Qu’il soit maousse (Indigènes) ou riquiqui, le cinéma français voit dans la Deuxième Guerre mondiale le fantasme de recoller au divertissement populaire à l’ancienne. Pas d’exception pour Zone libre, film à thèse et chronique rurale par Christophe Malavoy, acteur chabrolien période eighties recyclé à la télévision. On suit la destinée d’une famille juive d’Europe de l’est, planquée en pleine cambrousse par un paysan au grand coeur. Le scénario est guidé par les méandres habituels : conflits culturo-générationnels, angoisses quotidiennes d’une dénonciation ou d’une négligence fatale, prises de risque et tragédie qui pointe. Malavoy filme tout ça comme un épisode de Louis la brocante, mais avec une foi indéfectible en son sujet. Le syndrome Indigènes, à nouveau : il y a là davantage une volonté de se faire guide touristique que cinéaste, une application de conteur naturaliste, intention saine mais limitée.
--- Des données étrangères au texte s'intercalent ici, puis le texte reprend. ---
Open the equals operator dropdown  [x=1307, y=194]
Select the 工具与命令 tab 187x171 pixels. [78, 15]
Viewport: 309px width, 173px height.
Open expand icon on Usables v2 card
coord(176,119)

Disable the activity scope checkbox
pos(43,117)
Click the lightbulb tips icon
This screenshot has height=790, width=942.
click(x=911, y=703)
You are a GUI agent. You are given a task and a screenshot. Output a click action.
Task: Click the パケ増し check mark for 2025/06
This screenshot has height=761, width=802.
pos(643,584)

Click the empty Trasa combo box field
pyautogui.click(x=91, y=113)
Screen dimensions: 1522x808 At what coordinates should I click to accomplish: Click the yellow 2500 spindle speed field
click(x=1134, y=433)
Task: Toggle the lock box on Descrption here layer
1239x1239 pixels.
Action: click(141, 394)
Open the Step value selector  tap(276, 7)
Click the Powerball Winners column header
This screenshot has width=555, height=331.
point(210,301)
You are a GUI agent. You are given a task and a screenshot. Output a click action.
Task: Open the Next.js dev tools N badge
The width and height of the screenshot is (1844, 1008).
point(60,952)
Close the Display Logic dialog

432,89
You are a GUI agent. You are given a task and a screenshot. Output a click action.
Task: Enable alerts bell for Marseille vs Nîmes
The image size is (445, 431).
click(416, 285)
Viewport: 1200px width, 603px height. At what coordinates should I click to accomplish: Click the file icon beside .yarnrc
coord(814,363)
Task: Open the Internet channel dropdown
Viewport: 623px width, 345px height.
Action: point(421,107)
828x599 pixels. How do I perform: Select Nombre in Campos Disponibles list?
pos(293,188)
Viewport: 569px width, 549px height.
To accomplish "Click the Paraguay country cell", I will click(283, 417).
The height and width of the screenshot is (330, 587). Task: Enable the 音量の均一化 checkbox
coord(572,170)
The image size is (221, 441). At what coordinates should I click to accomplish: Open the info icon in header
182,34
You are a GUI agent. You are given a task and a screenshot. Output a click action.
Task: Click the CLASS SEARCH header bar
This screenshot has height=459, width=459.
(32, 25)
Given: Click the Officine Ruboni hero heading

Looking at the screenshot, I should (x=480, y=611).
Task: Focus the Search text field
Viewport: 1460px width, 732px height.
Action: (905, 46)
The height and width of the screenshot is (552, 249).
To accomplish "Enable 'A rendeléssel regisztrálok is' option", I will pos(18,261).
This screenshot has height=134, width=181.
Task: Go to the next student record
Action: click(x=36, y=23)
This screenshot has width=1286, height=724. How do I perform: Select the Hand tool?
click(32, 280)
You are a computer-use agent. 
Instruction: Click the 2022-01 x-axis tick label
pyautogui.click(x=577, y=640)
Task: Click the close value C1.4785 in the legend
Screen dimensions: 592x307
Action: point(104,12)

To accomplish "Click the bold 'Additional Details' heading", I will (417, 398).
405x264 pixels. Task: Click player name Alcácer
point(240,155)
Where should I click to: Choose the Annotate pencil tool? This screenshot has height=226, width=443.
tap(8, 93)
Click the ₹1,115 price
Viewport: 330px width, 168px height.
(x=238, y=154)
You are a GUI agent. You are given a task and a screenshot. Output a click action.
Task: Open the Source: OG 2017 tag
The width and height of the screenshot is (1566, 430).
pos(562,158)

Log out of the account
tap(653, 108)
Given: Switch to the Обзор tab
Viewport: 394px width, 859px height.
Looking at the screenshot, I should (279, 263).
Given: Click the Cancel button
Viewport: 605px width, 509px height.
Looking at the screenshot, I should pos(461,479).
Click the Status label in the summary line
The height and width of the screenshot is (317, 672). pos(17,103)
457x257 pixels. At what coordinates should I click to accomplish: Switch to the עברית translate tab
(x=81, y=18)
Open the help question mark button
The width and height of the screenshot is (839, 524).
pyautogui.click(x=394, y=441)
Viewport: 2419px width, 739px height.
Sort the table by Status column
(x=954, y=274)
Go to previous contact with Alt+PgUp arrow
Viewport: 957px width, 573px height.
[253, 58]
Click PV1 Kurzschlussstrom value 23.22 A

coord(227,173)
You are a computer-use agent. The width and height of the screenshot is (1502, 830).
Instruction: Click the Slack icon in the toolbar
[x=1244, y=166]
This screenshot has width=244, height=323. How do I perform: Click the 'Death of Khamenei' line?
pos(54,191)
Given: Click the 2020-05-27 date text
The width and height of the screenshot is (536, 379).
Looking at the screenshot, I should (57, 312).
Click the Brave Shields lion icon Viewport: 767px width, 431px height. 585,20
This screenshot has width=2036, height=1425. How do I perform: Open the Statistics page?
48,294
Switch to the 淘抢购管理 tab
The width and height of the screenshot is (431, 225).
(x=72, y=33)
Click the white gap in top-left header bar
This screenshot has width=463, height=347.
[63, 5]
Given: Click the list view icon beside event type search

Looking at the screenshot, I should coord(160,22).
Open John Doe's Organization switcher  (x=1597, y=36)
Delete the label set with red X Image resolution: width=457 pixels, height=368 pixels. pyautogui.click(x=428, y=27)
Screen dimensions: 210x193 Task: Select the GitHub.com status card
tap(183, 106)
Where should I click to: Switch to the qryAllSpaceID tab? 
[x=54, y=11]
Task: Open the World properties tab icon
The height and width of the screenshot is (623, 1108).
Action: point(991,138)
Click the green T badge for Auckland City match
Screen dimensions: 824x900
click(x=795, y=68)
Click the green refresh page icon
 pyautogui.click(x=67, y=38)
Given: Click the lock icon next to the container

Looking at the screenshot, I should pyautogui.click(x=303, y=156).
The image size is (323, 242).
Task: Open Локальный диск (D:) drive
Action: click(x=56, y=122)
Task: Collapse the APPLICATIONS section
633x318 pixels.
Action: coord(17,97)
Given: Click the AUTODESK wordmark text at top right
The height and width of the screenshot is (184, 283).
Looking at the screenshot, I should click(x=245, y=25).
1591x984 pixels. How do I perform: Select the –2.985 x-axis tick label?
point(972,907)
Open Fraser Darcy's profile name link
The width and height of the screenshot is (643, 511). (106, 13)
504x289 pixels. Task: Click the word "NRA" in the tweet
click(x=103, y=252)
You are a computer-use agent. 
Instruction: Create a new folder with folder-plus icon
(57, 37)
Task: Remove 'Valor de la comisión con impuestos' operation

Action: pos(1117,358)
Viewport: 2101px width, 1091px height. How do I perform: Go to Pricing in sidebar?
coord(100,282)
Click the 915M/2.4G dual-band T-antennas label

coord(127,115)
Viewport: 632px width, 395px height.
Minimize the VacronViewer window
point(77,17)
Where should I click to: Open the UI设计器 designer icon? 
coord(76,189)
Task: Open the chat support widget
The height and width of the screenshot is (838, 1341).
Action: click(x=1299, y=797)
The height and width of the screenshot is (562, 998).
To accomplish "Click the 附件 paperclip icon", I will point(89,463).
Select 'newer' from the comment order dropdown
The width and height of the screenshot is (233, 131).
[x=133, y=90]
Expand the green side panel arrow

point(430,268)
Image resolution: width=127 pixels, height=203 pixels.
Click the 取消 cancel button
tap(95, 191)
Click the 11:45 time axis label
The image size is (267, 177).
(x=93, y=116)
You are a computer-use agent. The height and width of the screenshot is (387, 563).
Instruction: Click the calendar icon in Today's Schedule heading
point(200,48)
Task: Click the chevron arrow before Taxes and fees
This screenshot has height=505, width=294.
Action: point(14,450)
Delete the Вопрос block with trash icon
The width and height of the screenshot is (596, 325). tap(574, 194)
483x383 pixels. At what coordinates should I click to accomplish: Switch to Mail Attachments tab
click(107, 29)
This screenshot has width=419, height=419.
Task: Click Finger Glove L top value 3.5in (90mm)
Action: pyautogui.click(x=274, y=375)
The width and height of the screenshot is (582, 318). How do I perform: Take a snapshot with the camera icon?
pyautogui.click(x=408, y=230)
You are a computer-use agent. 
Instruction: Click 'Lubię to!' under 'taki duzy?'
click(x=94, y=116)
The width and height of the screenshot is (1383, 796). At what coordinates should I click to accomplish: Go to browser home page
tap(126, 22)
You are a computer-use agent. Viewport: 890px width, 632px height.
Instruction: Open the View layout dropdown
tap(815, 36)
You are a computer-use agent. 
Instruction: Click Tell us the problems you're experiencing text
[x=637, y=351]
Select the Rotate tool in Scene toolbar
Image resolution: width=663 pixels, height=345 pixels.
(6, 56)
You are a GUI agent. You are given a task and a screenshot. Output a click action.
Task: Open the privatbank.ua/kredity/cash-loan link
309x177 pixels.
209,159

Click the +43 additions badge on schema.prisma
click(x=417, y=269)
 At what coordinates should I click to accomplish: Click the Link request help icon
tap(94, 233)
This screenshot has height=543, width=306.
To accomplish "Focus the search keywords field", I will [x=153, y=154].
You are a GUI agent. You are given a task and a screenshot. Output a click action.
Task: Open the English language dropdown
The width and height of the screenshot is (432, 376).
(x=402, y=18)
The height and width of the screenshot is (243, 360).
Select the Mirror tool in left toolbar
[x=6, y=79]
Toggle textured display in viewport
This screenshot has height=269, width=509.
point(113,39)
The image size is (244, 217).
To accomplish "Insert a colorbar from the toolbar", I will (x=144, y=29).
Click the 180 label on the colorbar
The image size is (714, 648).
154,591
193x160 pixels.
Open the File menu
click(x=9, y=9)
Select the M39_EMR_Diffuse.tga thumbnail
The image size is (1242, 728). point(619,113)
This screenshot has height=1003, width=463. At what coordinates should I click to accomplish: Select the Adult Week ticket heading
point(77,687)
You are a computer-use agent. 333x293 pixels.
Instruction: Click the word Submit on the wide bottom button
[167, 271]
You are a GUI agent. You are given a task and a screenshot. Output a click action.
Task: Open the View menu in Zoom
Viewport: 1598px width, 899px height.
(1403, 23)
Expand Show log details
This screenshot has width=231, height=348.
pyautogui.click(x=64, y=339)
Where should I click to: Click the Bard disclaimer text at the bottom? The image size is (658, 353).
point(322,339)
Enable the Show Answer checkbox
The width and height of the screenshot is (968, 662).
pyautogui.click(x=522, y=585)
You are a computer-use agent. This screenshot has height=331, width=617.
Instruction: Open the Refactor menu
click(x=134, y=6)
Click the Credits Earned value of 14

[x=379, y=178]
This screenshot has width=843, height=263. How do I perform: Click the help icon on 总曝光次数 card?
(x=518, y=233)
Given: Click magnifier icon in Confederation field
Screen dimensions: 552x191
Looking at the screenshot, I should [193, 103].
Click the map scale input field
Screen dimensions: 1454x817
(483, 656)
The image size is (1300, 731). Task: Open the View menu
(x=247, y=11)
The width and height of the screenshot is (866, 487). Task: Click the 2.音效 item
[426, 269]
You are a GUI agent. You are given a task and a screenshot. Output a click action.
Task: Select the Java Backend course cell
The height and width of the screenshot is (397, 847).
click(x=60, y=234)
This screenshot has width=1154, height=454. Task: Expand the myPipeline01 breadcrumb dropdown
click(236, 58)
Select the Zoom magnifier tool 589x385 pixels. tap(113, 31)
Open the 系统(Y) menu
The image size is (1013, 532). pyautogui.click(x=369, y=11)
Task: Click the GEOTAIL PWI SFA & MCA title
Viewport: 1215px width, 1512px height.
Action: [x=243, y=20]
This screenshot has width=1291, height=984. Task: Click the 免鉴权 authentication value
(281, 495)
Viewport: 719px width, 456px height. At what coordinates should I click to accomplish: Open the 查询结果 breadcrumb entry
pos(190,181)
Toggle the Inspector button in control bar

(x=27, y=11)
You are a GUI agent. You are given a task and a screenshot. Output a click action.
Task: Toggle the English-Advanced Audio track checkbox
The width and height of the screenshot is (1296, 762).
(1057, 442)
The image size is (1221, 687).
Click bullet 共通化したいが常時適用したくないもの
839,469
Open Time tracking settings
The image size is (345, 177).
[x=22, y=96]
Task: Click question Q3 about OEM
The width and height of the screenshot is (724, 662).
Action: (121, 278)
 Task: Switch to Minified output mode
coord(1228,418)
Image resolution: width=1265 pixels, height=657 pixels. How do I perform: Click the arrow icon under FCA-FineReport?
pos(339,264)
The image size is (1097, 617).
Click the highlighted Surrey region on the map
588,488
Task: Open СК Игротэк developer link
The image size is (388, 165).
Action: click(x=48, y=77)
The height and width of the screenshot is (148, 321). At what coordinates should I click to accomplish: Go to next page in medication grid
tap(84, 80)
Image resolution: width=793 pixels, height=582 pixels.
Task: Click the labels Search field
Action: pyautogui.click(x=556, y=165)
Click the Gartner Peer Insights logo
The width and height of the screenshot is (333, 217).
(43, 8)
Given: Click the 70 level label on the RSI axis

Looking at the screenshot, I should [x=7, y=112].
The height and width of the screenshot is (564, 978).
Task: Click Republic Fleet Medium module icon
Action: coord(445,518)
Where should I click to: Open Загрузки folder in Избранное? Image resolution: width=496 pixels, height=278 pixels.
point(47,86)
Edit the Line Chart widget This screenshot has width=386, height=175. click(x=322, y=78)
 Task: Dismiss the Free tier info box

Parce que le film n’existe pas tant pour lui-même que pour ces Schindler campagnards à qui il rend hommage. Si Malavoy respecte non sans déférence la pièce de Jean-Claude Grumberg (Amen), il se contente de la couler dans une mécanique ronronnante de neutralité. Le théâtre reprend donc le dessus : on est toujours dans le discours ou la performance d’acteurs, la mise en scène, se tiennent à l’écart en un festivals de plans moyens. Le scénario a beau aérer la pièce, le film ne fait que changer de décors. D’une église désaffectée au Paris occupé, toujours la même chanson : la grande histoire est sans cesse préférée à la petite, le panel au portrait. Mais de scène proprement dite, rien ou presque, sinon un suspens mou du genou surgissant en guise de ponctuation : ici une fouille intempestive (trois plans), là une enquête, en tranches sur la disparition d’un enfant.

Non, décidément seul le théâtre porte le film. Aux acteurs d’abattre le boulot donc, mais ils se cognent rapidement aux limites du cahier des charges. Entre deux fuites, les Juifs se posent des questions (faut-il faire des enfants dans pareil contexte ? Oui, non, peut-être…), avant tout ils se définissent comme juifs via quelques séquences exotiques (les facéties de la grand-mère qui parle le yiddish). Plaisir gourmand ? Non, réalisme téléfilmique voilà tout. Les paysans sont pires, cantonnés à un phrasé Jeux interdits qui leur ôte toute appropriation possible. Roussillon fait ce qu’il peut en bon pécore jamais flippé par les boches, au moins a-t-il une présence. Celle de Mathilde Seigner, dans son numéro de bobonne brandi tel un programme politique, est plus déprimante.